Probably most relevant for Graham's take on cyberpunk, for applying ideas of technophilia and technophobia to Mr. Data in STAR TREK: THE NEXT GENERATION; and for her discussion of Seven of Nine in Star Trek: Voyager®[2] (Martínez, p. 134-35).

Quoting Martínez in the review linked above:

ST:V takes place in a universe, Graham argues, where “geographical estrangement from the Federation diminishes the power of external authority” (149). In this situation, Seven of Nine, the Borg character, is free to explore what is for Graham the most human of elements, the value of belonging (152). Whereas Data’s journey toward the human is little else than a “perpetuation of modernity’s most highly valued precepts of human nature” (153), Seven of Nine comes to embody the show’s driving idea, “the quest to discern some degree of purpose to the universe amid the complexity and fragility of everyday experience” (153). While I agree with Graham’s reading of Data, I do not share her enthusiasm for ST:V, nor am I convinced by her reading of the show. Still, Graham does a nice job in this chapter and I certainly recommend it to students and critics of the Star Trek mythos. (Martínez pp. 134-35)
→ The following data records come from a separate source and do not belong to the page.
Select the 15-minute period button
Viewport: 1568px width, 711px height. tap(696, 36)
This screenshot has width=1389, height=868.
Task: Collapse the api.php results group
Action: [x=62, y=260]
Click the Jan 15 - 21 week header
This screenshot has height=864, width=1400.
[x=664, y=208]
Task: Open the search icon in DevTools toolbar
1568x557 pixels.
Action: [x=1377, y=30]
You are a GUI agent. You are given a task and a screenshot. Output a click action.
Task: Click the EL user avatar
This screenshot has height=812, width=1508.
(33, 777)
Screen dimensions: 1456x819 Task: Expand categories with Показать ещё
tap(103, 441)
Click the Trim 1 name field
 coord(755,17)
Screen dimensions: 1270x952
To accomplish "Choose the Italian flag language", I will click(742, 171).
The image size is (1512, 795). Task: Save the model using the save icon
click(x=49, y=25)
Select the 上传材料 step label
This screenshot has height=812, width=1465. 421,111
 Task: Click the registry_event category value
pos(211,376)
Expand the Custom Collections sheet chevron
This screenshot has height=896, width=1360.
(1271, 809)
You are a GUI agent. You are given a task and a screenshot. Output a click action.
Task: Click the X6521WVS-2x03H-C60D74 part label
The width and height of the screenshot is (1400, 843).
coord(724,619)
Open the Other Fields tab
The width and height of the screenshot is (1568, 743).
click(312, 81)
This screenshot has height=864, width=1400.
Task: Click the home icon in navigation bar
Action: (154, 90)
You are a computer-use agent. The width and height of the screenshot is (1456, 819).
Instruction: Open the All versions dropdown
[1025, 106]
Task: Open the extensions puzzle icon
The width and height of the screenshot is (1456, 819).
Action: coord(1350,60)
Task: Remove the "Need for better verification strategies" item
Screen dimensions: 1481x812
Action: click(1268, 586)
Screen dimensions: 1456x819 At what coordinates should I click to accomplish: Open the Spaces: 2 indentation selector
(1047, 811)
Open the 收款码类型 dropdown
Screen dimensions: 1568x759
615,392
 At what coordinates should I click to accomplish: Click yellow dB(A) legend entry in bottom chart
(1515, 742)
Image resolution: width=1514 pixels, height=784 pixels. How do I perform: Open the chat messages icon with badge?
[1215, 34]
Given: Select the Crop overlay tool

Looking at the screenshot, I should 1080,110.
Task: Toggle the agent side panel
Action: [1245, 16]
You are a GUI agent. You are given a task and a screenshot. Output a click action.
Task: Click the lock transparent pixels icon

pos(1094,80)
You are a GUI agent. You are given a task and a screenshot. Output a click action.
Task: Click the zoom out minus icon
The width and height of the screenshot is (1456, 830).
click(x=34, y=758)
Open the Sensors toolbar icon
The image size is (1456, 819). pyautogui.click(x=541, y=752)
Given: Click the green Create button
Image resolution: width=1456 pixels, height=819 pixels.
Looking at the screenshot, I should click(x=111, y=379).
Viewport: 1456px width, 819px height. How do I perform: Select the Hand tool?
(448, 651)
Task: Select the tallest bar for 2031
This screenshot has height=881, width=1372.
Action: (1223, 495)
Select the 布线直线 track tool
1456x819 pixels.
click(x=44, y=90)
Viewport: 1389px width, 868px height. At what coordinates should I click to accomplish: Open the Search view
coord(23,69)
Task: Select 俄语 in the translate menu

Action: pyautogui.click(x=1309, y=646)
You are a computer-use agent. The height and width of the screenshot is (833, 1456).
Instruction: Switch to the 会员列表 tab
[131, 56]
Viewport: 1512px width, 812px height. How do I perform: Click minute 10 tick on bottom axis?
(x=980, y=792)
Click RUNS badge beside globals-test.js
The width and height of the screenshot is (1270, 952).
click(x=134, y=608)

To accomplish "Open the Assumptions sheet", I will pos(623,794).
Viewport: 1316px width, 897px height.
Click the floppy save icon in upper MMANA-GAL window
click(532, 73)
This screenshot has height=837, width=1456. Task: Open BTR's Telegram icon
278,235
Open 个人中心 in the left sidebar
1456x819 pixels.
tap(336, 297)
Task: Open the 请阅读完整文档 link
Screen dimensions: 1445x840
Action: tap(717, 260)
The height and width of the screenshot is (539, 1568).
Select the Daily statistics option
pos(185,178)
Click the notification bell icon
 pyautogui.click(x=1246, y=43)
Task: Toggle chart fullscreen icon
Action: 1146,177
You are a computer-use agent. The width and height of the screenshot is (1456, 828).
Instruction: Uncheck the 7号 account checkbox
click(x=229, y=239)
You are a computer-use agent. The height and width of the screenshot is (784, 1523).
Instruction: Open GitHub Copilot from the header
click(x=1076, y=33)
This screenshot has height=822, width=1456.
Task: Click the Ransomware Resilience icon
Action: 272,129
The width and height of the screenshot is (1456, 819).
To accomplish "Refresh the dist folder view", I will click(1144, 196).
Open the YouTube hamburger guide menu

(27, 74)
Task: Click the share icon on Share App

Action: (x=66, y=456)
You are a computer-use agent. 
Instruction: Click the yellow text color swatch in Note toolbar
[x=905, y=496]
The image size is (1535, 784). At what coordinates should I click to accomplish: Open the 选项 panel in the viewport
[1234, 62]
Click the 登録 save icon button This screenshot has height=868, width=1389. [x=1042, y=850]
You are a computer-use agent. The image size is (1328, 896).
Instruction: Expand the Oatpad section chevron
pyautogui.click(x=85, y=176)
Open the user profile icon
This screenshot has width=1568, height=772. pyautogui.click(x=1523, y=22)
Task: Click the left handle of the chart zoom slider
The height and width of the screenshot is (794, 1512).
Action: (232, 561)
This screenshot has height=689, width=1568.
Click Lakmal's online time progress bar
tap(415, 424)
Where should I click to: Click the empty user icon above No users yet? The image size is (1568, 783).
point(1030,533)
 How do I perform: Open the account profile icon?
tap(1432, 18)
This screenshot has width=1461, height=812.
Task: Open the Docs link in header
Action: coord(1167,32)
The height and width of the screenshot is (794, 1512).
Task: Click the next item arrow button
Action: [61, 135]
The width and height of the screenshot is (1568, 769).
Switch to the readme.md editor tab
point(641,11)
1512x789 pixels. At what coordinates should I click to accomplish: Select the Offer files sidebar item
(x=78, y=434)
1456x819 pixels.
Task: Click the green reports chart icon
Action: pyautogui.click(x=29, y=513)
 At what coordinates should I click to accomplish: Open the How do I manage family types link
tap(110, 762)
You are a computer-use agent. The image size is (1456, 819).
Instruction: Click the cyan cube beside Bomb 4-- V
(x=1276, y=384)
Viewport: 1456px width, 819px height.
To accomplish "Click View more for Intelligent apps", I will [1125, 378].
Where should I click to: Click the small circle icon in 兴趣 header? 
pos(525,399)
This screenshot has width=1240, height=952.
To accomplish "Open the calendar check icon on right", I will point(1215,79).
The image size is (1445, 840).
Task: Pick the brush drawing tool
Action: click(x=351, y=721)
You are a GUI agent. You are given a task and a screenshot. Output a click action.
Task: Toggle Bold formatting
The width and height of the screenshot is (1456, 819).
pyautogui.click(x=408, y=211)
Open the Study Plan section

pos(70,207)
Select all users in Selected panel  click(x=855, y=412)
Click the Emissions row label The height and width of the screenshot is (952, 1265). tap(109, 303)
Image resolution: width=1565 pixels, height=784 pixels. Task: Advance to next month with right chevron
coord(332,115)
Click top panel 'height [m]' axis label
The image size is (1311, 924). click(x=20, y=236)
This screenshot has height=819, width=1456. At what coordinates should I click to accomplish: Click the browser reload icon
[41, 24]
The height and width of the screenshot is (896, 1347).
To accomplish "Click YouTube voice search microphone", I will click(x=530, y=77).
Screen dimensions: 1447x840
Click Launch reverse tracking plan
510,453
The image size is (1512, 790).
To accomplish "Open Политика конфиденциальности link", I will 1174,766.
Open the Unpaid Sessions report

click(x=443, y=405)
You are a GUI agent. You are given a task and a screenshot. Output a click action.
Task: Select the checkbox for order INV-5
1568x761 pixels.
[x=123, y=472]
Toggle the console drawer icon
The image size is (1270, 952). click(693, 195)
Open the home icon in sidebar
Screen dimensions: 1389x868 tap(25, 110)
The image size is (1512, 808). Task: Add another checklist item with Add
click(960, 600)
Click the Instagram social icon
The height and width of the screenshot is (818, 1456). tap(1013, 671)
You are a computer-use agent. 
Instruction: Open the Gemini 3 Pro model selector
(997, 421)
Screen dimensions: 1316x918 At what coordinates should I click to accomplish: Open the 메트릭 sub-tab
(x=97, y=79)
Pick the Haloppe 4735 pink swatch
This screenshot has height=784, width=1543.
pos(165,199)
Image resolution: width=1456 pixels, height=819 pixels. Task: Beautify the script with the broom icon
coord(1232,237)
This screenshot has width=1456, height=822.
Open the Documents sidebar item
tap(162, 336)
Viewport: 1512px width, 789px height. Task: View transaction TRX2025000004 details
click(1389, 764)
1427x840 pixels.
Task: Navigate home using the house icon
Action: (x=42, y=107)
For cyberpunk and technological optimism if not always technophilia, note the chapter, "Nietzsche Gets a Modem: Transhumanism and the Technological Sublime," where Martínez notes that Graham notes

some disturbing patterns of thought in contemporary scientific geekdom, especially the disregard for ethnic, gender, sexual, and economic difference that often result when entertaining fantasies of technologically-based physical transcendence. Most disturbing is her insightful observation that such rhetoric has an origin point in the pseudo-scientifically legitimated racism of the late nineteenth century: “Such a vision of the post/human era is therefore in many respects a cybernetic version of social Darwinism, anticipating a future meritocracy founded upon the survival of the fittest, represented by the intellectual and psychological superiority of postbiological humanity” (160). (Martínez 135)

— Although Martínez notes that the following chapter (surprisingly) has cyberpunk rebelling against commercialized SF (Martínez p. 135).